**EXERCICE COURT A**
Dans le texte sur Le Saint-Christophe, de quelle époque date la maison de fermiers où se trouve le restaurant ?

**TEXTE PRÉSENTÉ**
+ + +

Restos / Bars

Le Saint-Christophe : Les violettes de Laval

Au restaurant, comme ailleurs, les préliminaires sont une bonne indication de ce qui va suivre. En raccrochant ce jour-là, après avoir réservé, j’eus un très bon pressentiment. Bon, des fois, comme tout le monde, je me plante, mais là, ça partait plutôt bien. Le téléphone sentait la violette, comme à Toulouse. La dame qui m’avait répondu avait laissé au fond de mon oreille des airs de marché Place du Capitole, la brume matinale sur les berges de la Garonne, et le chant des cigales se chauffant dans les vieux platanes.

Vendredi soir: pas loin d’ici dans les restaurants de centre commercial, on se fait traiter comme du bétail par des maquignons. Ici, rien de tout cela; on pousse la porte de la vieille maison où se cache Le Saint-Christophe et on est accueilli par un jovial "Eh, bonjour!" On se sent tout de suite les bienvenus, presque de la famille. Les tables sont réparties dans plusieurs petits salons, descendants des pièces de cette belle maison de fermiers construite au début du XXe siècle.

+ + +

[Enregistrements du jeu de données]

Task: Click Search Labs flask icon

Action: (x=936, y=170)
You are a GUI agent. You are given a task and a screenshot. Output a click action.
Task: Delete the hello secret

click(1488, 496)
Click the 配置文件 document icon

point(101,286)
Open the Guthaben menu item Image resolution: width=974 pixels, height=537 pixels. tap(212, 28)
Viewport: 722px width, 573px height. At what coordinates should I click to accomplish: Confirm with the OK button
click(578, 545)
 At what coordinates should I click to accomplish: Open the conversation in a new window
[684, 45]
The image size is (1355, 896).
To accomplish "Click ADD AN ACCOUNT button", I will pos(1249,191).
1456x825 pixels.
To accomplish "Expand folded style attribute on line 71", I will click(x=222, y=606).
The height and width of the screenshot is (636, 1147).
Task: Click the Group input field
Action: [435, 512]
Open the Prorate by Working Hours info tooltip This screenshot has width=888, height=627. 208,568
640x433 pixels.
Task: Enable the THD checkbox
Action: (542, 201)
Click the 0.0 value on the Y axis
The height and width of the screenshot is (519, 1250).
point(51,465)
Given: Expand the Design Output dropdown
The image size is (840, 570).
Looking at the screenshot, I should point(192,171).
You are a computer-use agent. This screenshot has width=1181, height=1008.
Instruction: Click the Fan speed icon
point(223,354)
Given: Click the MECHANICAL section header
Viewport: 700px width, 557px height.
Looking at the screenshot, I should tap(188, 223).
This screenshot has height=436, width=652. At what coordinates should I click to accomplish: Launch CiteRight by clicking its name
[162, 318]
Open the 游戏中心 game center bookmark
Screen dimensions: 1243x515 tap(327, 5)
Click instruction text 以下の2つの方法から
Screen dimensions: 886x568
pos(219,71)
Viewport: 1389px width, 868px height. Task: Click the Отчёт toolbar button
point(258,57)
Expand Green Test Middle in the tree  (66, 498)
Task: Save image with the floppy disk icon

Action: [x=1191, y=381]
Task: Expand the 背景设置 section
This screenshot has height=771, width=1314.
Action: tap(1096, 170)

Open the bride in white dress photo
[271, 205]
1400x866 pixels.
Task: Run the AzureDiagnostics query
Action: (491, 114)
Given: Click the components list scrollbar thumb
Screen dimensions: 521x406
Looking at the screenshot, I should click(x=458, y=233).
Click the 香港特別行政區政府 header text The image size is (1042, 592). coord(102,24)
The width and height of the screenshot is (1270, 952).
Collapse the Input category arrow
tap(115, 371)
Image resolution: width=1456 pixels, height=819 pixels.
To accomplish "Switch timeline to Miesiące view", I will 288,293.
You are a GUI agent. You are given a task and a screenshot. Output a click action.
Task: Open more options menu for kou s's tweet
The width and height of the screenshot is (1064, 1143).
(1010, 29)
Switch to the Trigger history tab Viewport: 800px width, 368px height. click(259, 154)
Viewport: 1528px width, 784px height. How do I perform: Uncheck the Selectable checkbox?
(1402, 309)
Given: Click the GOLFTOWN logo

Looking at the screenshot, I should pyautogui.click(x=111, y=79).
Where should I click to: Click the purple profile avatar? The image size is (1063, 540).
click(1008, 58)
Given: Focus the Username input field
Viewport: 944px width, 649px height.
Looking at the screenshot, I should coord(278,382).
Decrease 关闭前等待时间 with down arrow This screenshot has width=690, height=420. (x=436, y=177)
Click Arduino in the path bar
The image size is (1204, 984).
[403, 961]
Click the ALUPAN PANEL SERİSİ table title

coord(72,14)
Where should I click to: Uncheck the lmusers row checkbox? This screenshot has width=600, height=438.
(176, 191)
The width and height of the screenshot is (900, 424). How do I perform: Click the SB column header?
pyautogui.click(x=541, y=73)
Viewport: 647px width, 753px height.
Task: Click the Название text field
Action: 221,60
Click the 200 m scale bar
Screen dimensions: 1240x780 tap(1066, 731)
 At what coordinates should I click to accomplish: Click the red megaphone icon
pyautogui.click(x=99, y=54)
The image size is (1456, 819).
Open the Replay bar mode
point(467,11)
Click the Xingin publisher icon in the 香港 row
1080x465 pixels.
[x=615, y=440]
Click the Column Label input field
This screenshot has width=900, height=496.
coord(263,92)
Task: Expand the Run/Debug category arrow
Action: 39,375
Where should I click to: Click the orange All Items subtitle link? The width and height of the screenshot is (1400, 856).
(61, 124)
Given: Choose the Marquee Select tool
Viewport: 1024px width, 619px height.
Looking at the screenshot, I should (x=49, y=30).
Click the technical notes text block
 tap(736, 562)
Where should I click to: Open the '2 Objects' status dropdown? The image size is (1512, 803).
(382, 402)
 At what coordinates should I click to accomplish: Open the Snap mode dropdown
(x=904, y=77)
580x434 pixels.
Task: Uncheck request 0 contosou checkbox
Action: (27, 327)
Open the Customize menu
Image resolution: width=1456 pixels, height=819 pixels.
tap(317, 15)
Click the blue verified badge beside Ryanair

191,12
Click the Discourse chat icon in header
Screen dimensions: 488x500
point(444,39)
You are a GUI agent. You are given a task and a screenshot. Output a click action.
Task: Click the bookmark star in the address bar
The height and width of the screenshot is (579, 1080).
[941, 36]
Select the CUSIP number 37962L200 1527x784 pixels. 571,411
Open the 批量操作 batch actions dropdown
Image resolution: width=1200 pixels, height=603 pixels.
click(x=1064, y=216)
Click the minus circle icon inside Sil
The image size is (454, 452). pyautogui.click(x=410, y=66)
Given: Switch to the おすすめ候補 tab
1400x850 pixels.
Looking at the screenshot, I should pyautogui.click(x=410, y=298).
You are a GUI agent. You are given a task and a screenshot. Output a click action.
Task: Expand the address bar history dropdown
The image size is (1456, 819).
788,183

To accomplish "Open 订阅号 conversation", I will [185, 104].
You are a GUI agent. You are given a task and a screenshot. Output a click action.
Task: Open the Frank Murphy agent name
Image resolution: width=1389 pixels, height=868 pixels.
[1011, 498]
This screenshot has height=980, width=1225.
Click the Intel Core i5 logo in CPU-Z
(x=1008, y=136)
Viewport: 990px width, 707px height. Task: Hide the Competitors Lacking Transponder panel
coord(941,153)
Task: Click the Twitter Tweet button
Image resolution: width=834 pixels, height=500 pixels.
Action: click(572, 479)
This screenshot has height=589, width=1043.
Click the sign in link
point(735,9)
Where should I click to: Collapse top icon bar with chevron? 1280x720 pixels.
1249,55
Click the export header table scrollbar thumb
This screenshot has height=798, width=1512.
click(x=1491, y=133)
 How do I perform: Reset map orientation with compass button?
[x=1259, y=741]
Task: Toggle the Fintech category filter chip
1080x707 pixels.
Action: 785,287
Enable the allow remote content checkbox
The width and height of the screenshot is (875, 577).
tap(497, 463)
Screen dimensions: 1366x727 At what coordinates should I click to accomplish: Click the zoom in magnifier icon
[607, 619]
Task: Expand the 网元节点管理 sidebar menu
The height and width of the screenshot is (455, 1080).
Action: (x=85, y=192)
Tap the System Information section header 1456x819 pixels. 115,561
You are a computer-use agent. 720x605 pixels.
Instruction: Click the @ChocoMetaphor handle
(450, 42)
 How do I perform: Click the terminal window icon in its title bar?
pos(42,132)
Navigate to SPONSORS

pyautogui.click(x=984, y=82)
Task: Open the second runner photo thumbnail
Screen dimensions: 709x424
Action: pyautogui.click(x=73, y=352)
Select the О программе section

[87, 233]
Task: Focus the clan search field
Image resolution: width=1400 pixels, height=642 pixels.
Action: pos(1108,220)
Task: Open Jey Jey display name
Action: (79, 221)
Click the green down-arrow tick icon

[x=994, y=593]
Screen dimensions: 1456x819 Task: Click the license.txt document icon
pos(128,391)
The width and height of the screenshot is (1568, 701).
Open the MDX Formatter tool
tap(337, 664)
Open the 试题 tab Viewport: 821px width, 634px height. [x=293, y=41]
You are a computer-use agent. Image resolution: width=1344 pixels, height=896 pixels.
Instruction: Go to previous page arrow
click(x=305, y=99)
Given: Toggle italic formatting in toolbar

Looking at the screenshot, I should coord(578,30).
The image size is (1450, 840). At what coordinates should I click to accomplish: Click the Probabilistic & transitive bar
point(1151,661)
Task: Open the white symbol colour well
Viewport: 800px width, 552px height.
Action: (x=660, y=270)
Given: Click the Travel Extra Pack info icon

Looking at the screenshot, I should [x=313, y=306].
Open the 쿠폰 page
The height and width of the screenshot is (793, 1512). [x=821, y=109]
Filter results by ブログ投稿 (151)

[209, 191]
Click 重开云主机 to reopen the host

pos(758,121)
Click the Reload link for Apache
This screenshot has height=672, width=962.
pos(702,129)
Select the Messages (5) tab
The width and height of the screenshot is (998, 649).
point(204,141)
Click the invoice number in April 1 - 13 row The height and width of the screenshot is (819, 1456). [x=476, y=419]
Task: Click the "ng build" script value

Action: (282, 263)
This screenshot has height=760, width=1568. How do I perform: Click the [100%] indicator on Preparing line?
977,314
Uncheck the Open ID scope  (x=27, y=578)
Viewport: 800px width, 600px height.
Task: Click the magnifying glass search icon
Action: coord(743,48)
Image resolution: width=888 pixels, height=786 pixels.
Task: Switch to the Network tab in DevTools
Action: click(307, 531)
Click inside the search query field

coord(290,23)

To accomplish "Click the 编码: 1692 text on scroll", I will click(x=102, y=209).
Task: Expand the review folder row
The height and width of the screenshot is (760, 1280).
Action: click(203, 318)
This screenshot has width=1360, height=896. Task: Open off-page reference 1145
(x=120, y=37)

+ + +

**EXERCICE COURT B**
Recopiez à l'identique la partie de la liste qui commence à sa toute première ligne et se termine par la ligne contenant « Open the Guthaben », ces deux lignes comprises.

**RÉSULTAT ATTENDU A**
Elle a été construite au début du XXe siècle.

**RÉSULTAT ATTENDU B**
Task: Click Search Labs flask icon

Action: (x=936, y=170)
You are a GUI agent. You are given a task and a screenshot. Output a click action.
Task: Delete the hello secret

click(1488, 496)
Click the 配置文件 document icon

point(101,286)
Open the Guthaben menu item Image resolution: width=974 pixels, height=537 pixels. tap(212, 28)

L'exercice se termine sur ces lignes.